Grundsätzlich gehört zu den sonografischen Malignitätskriterien die dreidimensional vermessene Knotengröße, selbst wenn ihre Zunahme nicht verlässlich für Bösartigkeit spricht. Hyperechogenität deutet auf einen gutartigen Knoten hin, eine verminderte Echogenität kann auf ein Karzinom hinweisen. Für die Entscheidung für oder gegen eine zytologische Untersuchung sind neben der Echogenität in jedem Fall weitere sonografische Merkmale wie die Form, die Abgrenzung und die Verkalkung zu erfassen.
Nicht oval bzw. rund geformte, unregelmäßig begrenzte, stark hypoechogene Knoten mit Mikrokalzifikationen beispielsweise sind gemäß EU-TIRADS mit einem hohen Karzinomrisiko verbunden. Solche verdächtigen Knoten sollten aktiv überwacht und/oder per Feinnadelaspiration untersucht werden, wenn sie eine Größe von < 10 mm aufweisen. Sind sie größer als 10 mm, wird prinzipiell zur Gewebsentnahme geraten.
Knoten ohne Anhalt für Malignität können nach dieser Einordnung iso- oder hypoechogen sein und ein niedriges bis intermediäres Risiko aufweisen. Entsprechend wird eine zytologische Untersuchung ab einer Größe von > 20 mm bzw. > 15 mm empfohlen. Echoleere oder komplett spongiforme Knoten gelten hingegen grundsätzlich als benigne. Sie werden nicht punktiert – es sei denn, die Betroffenen empfinden ein lokales Druckgefühl.

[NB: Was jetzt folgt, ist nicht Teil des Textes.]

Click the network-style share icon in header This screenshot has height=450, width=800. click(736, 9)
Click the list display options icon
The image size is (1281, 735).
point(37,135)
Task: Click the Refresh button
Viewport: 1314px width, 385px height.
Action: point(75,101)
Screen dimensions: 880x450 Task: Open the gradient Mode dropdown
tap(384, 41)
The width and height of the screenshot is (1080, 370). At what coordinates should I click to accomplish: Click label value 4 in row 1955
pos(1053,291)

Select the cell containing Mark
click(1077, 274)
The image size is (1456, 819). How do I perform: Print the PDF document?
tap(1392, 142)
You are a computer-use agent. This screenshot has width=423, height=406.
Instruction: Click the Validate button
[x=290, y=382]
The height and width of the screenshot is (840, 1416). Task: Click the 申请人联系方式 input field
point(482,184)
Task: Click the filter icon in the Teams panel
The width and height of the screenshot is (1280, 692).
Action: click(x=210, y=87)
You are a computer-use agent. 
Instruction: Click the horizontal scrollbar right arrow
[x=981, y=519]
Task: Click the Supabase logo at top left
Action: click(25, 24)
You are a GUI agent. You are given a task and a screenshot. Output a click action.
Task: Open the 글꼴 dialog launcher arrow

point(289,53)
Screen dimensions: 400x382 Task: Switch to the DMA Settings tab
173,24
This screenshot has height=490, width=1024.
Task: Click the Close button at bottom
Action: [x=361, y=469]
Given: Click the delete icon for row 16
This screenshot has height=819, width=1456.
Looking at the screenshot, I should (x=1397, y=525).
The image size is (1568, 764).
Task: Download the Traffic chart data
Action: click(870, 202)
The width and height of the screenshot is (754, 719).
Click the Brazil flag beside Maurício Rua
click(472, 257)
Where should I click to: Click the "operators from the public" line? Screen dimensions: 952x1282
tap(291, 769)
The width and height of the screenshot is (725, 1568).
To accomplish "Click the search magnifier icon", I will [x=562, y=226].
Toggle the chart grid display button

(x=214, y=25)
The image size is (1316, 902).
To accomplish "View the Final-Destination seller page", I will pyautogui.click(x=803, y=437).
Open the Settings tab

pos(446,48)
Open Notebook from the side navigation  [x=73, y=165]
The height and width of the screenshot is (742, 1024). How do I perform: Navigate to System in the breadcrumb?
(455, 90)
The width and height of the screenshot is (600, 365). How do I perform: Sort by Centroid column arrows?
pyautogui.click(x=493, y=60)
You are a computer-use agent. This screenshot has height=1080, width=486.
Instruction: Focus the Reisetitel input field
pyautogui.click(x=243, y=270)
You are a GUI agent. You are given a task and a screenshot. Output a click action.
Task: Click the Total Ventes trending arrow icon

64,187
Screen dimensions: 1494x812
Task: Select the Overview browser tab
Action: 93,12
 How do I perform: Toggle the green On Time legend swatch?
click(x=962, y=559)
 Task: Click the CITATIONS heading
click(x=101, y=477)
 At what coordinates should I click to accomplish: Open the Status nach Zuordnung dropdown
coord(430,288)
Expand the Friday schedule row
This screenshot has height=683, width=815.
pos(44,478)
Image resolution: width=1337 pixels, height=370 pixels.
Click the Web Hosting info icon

Erfolgt eine Feinnadelaspiration, wird das Ergebnis anhand der Bethesda-Kriterien in sechs Stufen (nicht diagnostisch, benigne, atypische Zellen unklarer Signifikanz, follikuläre Neoplasie, V. a. Malignität, maligne) bewertet. So ist lediglich eine Risikostratifizierung möglich. In unklaren Fällen sollte eine Stanzbiopsie oder diagnostische OP erfolgen.
Im Labor sollte schon bei Erstvorstellung einer Patientin oder eines Patienten mit auffälligem TSH auch fT3 und fT4 bestimmt werden. Beim Karzinom-Screening sollte Calcitonin vor einer Punktion oder Operation gemessen werden: Ein medulläres Schilddrüsenkarzinom ist sehr wahrscheinlich, wenn der Calcitoninwert bei Frauen ≥ 30 pg/ml und bei Männern ≥ 60 pg/ml liegt.
Eine weiterführende Bildgebung bietet die klassische 99mTc-Pertechnetatszintigrafie. Mit ihr soll ab einer Knotengröße von 10 mm eine mögliche Autonomie überprüft werden, sofern sich daraus Handlungskonsequenzen ergeben würden. Diese Methode ist gerade im Jodmangelgebiet Deutschland hilfreich, um die recht häufigen hyperfunktionellen heißen Knoten nachzuweisen. Sie kann somit zur Vermeidung von Überdiagnostik beitragen. Heiße Knoten sollten nicht per Feinnadel punktiert werden, kalte Knoten hingegen schon.
Szintigrafie stellt Stoffwechsel und Hormonproduktion dar
Im Rahmen der weiteren Abklärung kalter Knoten mit unklaren zytologischen Befunden nach Feinnadelaspiration hat sich in den letzten Jahren auch die 99mTc-MIBI-Szintigrafie als nützlich erwiesen. Die MIBI-Speicherung stellt – im Gegensatz zum 99mTc-Pertechnetat mit Nachweis der Hormonproduktion – den Energiestoffwechsel der Knoten dar. Durch die Beurteilung in verschiedenen Phasen der MIBI-Anreicherung lässt sich ein Wash-out-Index bestimmen. Mit dessen Hilfe wiederum kann man die Rate falsch-positiver Befunde reduzieren. Darüber hinaus ermöglicht die Zusammenschau der Ergebnisse der 99mTc-MIBI- und der 99mTc-Pertechnetat-Aufnahmen zusätzlich zu den genannten sonografischen Malignitätskriterien bei der Beurteilung von (verdächtigen) Schilddrüsenknoten eine genauere Diagnose.